Cospito considerato il propulsore della Fai
Secondo gli investigatori non si trattava solo di solidarietà al compagno detenuto. Cospito è considerato il propulsore della Fai, che avrebbe inventato una ventina d’anni fa modificando le teorie sull’”azione diretta” di uno storico esponente dell’anarchismo, Alfredo Maria Bonanno: una rete “orizzontale”, “informale”, di “cellule” sparse per il mondo e composte da attivisti che neppure si conoscono tra loro ma che condividono il modello della lotta. Nelle carte del procedimento gli si attribuisce «un ruolo apicale» che esercita anche dal carcere ponendosi come «punto di riferimento per i «sodali liberi» ai quali «indicare linee programmatiche e obiettivi da colpire».
I messaggi mandati fuori dal carcere
A dimostrarlo, secondo gli inquirenti, ci sono i messaggi che ha mandato fuori dal carcere (dove si trova dal 2012) e poi sono apparsi su «opuscoli clandestini» o siti di area, le frasi intercettate, gli indizi che emergono da varie indagini. La Digos menziona lo scoop di una rivista di settore, “Vetriolo”, che tra il 2018 e il 2019 presentò in tre puntate un’intervista-dialogo a Cospito, all’epoca recluso a Ferrara (il 26 maggio 2020 il direttore del carcere comunicò che non era mai stato autorizzato). L’anarchico parlava della necessità di «vivere la rivoluzione subito, con violenza, senza compromessi», spiegando che «il terrorismo è una pratica che gli anarchici hanno sempre utilizzato» e che i pacchi-bomba fanno «parte della ’tradizione».
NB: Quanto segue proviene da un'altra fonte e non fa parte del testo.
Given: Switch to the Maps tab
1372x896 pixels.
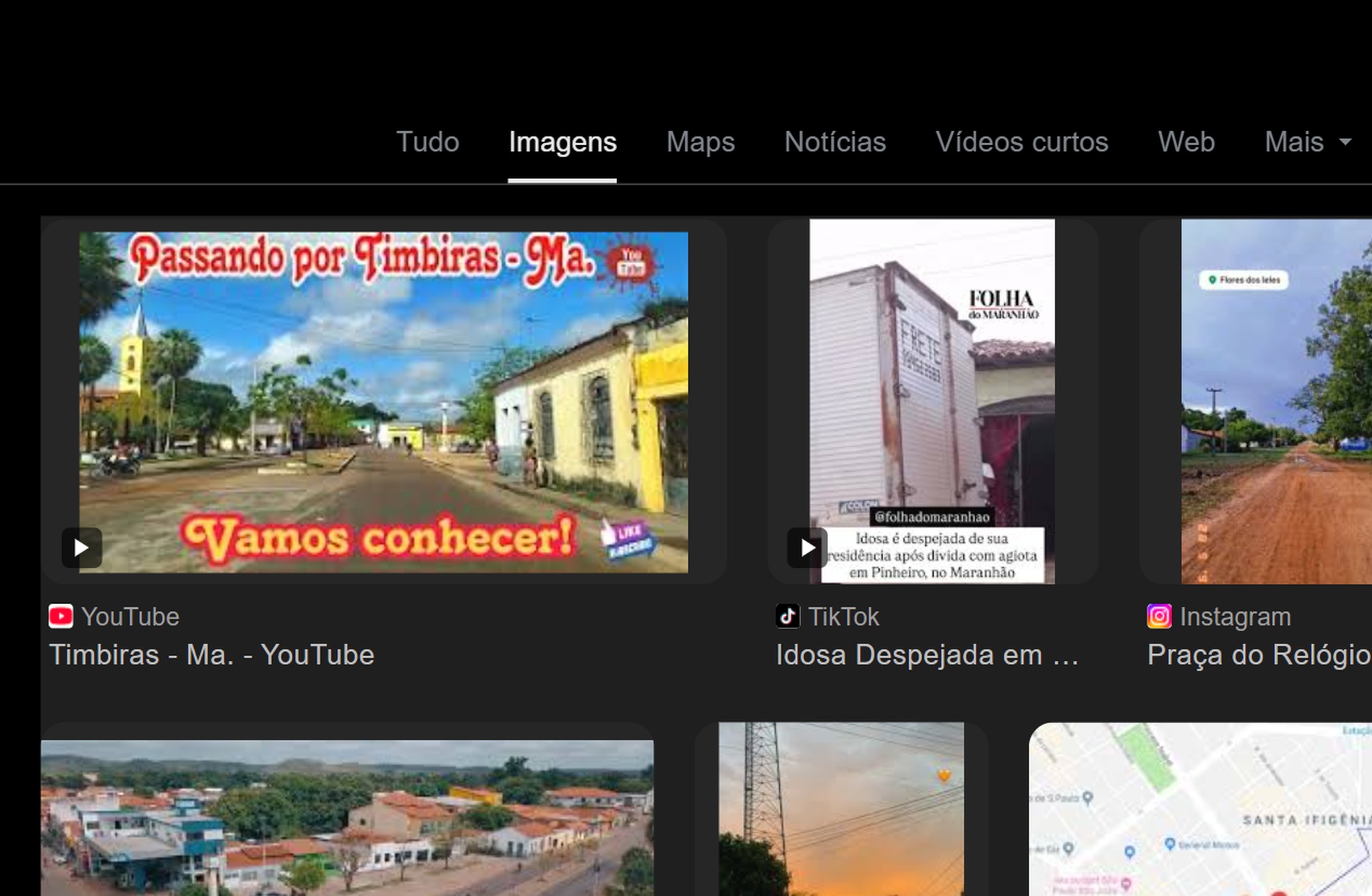Looking at the screenshot, I should click(x=700, y=142).
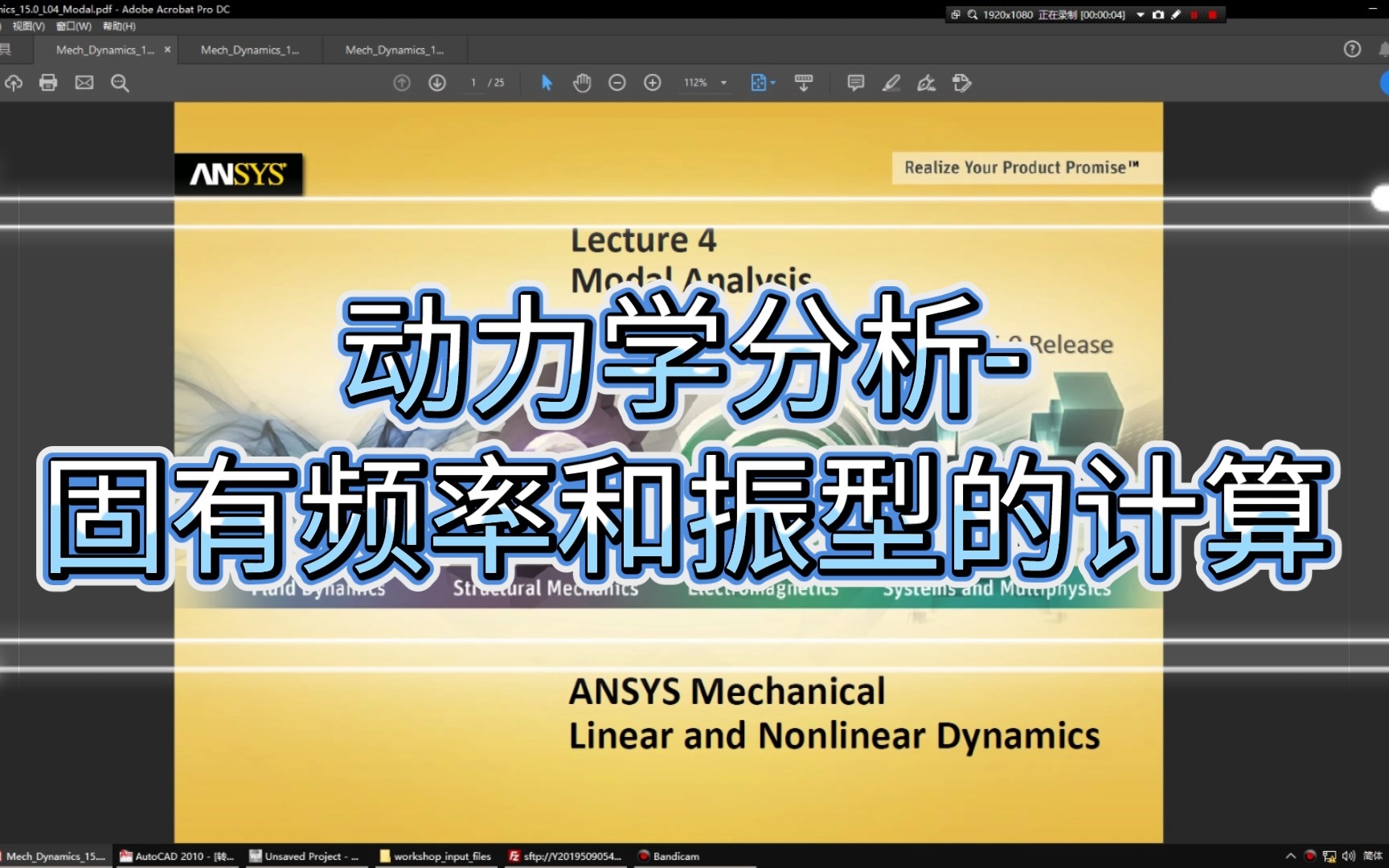Click the Print document icon
The width and height of the screenshot is (1389, 868).
tap(48, 83)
Il rifiuto di definirsi un ideologo
Gli analisti lessero nelle parole di Cospito anche una «critica decisa verso il rifiuto di un certo insurrezionalismo di colpire le persone» e «verso coloro che si dedicavano esclusivamente al sabotaggio». Ma l’anarchico non accetta l’etichetta che gli viene cucita addosso. Il 5 dicembre, a Torino, nel corso del processo in cui rischia l’ergastolo, ha preso la parola per ribadire che «dalla galera continuavo a scrivere e collaborare alla stampa anarchica»; però non ha mai sostenuto di voler fare l’ideologo o il direttore d’orchestra. I suoi avvocati, più volte, hanno affermato che è impossibile tracciare un collegamento fra articoli e attentati. È lo stesso Cospito, in alcuni colloqui di cui si trova traccia tra le carte di un’inchiesta a Perugia, a sottolineare che «nessuno prende in considerazione» quel che dice.